Chang'e 5, China's newest lunar probe, will bring 2 kilograms of lunar soil and rock samples back to Earth before the end of 2017, the project's chief said Thursday.
"The monthlong Chang'e 5 mission will be the most sophisticated lunar expedition China has ever made," Hu Hao, director of the national Lunar Exploration Center, told China Daily. "It will face a lot of challenges such as the great number of demanding maneuvers and the complicated condition of its landing site."
The center is under the State Administration of Science, Technology and Industry for National Defense.
Hu said that Chang'e 5 will be launched atop a Long March 5 heavy-lift carrier rocket at the Wenchang Space Launch Center in Hainan province.
The 8.2-metric ton probe has four components, an orbiter, lander, ascender and re-entry module. After the probe reaches lunar orbit, the components will separate into two parts, with the orbiter and re-entry module remaining in the orbit while the lander and ascender descend toward the moon's surface, Hu said.
The lander and ascender will make a soft landing - using small rockets to slow descent - and get to work of such tasks as using a drill to collect underground rocks and a mechanical arm to gather lunar soil.
After two days, the ascender's rocket will elevate it to lunar orbit to dock with the re-entry module. It will transfer lunar samples to the module, which will carry them to Earth. The samples are to be distributed to scientists around the country for research.
If the mission is successful, the third phase of China's lunar exploration program will be finished ahead of schedule, Hu said, also a deputy to the 12th National People's Congress. The third phase is to be concluded before 2020, according to earlier plans.

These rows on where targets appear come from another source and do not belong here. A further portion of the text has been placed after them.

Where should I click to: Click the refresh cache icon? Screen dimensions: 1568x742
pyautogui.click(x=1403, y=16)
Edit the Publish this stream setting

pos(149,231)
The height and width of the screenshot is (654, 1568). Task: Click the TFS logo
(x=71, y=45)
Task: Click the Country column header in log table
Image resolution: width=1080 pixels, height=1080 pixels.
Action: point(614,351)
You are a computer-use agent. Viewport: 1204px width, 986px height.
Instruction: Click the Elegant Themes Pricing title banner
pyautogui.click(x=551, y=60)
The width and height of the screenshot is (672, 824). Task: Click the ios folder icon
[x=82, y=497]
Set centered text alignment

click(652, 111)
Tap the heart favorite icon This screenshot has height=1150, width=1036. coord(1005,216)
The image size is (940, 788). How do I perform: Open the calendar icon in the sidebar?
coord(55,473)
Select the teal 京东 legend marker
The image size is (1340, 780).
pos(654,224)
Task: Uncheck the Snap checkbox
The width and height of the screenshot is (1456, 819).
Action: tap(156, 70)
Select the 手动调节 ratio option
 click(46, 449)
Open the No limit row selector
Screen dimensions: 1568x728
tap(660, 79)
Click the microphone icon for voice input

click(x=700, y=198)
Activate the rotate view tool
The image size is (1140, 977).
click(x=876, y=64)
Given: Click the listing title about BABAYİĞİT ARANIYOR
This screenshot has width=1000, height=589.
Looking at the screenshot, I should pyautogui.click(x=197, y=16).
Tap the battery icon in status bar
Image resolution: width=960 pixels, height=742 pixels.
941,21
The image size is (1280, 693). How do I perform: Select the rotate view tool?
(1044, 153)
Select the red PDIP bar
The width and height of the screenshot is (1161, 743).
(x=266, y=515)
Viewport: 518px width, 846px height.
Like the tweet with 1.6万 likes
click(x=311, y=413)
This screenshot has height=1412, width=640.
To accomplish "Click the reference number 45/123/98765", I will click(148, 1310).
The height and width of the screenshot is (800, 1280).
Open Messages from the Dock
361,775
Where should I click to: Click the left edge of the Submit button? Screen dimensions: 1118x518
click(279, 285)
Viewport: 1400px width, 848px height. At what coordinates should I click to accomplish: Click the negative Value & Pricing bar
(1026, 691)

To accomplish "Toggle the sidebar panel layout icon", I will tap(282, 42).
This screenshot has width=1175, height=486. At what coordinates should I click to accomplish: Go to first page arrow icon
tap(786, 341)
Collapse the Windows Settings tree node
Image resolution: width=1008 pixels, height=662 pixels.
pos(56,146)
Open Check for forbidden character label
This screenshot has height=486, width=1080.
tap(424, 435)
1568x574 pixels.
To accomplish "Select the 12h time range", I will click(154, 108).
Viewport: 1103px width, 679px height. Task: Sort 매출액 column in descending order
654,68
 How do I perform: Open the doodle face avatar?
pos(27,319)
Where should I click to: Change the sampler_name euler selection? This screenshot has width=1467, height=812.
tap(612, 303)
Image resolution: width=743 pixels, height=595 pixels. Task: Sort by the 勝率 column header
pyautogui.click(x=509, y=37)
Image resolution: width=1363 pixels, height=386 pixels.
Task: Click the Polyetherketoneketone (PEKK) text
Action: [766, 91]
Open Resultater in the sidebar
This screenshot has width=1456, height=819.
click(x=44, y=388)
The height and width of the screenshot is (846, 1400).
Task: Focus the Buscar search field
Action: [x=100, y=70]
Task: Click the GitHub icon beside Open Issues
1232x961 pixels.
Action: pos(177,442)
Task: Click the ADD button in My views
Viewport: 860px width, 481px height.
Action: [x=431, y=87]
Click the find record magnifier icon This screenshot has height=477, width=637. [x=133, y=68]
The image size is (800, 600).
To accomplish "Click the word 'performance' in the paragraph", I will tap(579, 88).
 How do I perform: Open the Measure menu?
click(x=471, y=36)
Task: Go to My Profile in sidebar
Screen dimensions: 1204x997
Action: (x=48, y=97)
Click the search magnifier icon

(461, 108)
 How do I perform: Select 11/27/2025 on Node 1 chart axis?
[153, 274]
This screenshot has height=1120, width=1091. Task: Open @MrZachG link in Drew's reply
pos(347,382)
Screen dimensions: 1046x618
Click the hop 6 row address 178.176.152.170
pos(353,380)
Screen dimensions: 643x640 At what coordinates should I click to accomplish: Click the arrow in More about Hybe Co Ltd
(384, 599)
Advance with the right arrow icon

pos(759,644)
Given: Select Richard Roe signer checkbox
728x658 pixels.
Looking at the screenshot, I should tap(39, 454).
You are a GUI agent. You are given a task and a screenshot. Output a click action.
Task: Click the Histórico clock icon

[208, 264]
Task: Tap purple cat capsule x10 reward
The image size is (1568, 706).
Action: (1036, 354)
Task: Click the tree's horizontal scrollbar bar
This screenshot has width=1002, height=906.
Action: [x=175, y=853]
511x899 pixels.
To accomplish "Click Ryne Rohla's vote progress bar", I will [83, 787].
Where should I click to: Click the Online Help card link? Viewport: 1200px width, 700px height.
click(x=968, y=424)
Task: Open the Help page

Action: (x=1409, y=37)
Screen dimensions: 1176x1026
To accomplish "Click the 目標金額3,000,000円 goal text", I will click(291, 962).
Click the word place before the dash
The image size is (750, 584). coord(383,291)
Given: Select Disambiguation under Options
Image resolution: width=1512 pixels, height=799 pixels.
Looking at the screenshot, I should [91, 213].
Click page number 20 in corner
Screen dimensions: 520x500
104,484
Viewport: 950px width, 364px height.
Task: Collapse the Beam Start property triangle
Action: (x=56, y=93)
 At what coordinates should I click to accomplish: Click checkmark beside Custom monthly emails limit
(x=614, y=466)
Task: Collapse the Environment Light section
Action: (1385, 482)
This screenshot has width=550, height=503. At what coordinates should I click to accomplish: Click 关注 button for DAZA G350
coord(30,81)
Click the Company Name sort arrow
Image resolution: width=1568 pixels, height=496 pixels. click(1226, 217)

China's most recent lunar mission took place in December 2013 when the Chang'e 3 probe carried the nation's first lunar rover, Yutu or Jade Rabbit, to the moon. The mission marked the mankind's first soft-landing on the moon in nearly four decades.
Chang'e 3's success marked the completion of the second phase of China's lunar exploration program. It followed the successful Chang'e 1 mission in 2007 and Chang'e 2 in 2010.
Designers and engineers are now carrying out tests on Chang'e 5 and work is proceeding well, Hu said.
The Chang'e 5 mission will pave the way for the nation's future manned expedition to the moon, Hu said.
Ye Peijian, one of China's leading space scientists, told Xinhua News Agency on Wednesday that the fourth phase of the country's lunar exploration program will unfold in 2018 as the Chang'e 4 probe will be launched to carry out the world's first soft-landing on the far side of the moon. He added that China also plans to explore the two lunar poles in the near future.